Write the material out again, line by line, exactly as it is.
- Opening Delimiter -
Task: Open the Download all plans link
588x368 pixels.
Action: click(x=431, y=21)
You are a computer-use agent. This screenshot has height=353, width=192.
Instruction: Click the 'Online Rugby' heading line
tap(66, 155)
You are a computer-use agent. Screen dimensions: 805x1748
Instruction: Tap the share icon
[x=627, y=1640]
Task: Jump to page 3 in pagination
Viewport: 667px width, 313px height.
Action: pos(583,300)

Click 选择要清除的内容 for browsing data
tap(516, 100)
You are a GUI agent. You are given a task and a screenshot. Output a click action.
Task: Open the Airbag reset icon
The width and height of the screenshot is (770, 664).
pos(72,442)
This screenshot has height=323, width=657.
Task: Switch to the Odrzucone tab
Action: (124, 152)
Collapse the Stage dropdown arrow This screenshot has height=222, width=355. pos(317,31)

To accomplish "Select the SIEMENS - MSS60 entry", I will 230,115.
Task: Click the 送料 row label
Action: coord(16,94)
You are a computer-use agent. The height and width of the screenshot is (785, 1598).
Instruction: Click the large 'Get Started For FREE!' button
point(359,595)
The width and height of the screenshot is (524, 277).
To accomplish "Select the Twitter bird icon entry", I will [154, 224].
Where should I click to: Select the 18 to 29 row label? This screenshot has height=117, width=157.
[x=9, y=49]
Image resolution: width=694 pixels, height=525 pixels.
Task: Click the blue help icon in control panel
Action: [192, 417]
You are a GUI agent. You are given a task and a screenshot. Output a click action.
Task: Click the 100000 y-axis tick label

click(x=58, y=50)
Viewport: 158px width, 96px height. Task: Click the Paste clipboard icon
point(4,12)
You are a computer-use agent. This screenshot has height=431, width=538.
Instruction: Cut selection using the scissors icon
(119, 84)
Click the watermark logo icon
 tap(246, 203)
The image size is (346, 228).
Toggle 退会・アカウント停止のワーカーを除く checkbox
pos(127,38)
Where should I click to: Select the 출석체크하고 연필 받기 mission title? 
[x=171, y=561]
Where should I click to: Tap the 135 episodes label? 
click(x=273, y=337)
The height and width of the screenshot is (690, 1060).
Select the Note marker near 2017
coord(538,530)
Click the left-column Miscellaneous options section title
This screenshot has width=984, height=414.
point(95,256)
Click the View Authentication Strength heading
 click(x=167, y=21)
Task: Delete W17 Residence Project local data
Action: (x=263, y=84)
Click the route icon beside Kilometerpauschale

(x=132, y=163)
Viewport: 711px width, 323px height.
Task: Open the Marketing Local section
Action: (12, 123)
- Closing Delimiter -
▶ [Output of the exercise]
Task: Open the Download all plans link
588x368 pixels.
Action: click(x=431, y=21)
You are a computer-use agent. This screenshot has height=353, width=192.
Instruction: Click the 'Online Rugby' heading line
tap(66, 155)
You are a computer-use agent. Screen dimensions: 805x1748
Instruction: Tap the share icon
[x=627, y=1640]
Task: Jump to page 3 in pagination
Viewport: 667px width, 313px height.
Action: pos(583,300)

Click 选择要清除的内容 for browsing data
tap(516, 100)
You are a GUI agent. You are given a task and a screenshot. Output a click action.
Task: Open the Airbag reset icon
The width and height of the screenshot is (770, 664).
pos(72,442)
This screenshot has height=323, width=657.
Task: Switch to the Odrzucone tab
Action: (124, 152)
Collapse the Stage dropdown arrow This screenshot has height=222, width=355. pos(317,31)

To accomplish "Select the SIEMENS - MSS60 entry", I will 230,115.
Task: Click the 送料 row label
Action: coord(16,94)
You are a computer-use agent. The height and width of the screenshot is (785, 1598).
Instruction: Click the large 'Get Started For FREE!' button
point(359,595)
The width and height of the screenshot is (524, 277).
To accomplish "Select the Twitter bird icon entry", I will [154, 224].
Where should I click to: Select the 18 to 29 row label? This screenshot has height=117, width=157.
[x=9, y=49]
Image resolution: width=694 pixels, height=525 pixels.
Task: Click the blue help icon in control panel
Action: [192, 417]
You are a GUI agent. You are given a task and a screenshot. Output a click action.
Task: Click the 100000 y-axis tick label

click(x=58, y=50)
Viewport: 158px width, 96px height. Task: Click the Paste clipboard icon
point(4,12)
You are a computer-use agent. This screenshot has height=431, width=538.
Instruction: Cut selection using the scissors icon
(119, 84)
Click the watermark logo icon
 tap(246, 203)
The image size is (346, 228).
Toggle 退会・アカウント停止のワーカーを除く checkbox
pos(127,38)
Where should I click to: Select the 출석체크하고 연필 받기 mission title? 
[x=171, y=561]
Where should I click to: Tap the 135 episodes label? 
click(x=273, y=337)
The height and width of the screenshot is (690, 1060).
Select the Note marker near 2017
coord(538,530)
Click the left-column Miscellaneous options section title
This screenshot has width=984, height=414.
point(95,256)
Click the View Authentication Strength heading
 click(x=167, y=21)
Task: Delete W17 Residence Project local data
Action: (x=263, y=84)
Click the route icon beside Kilometerpauschale

(x=132, y=163)
Viewport: 711px width, 323px height.
Task: Open the Marketing Local section
Action: (12, 123)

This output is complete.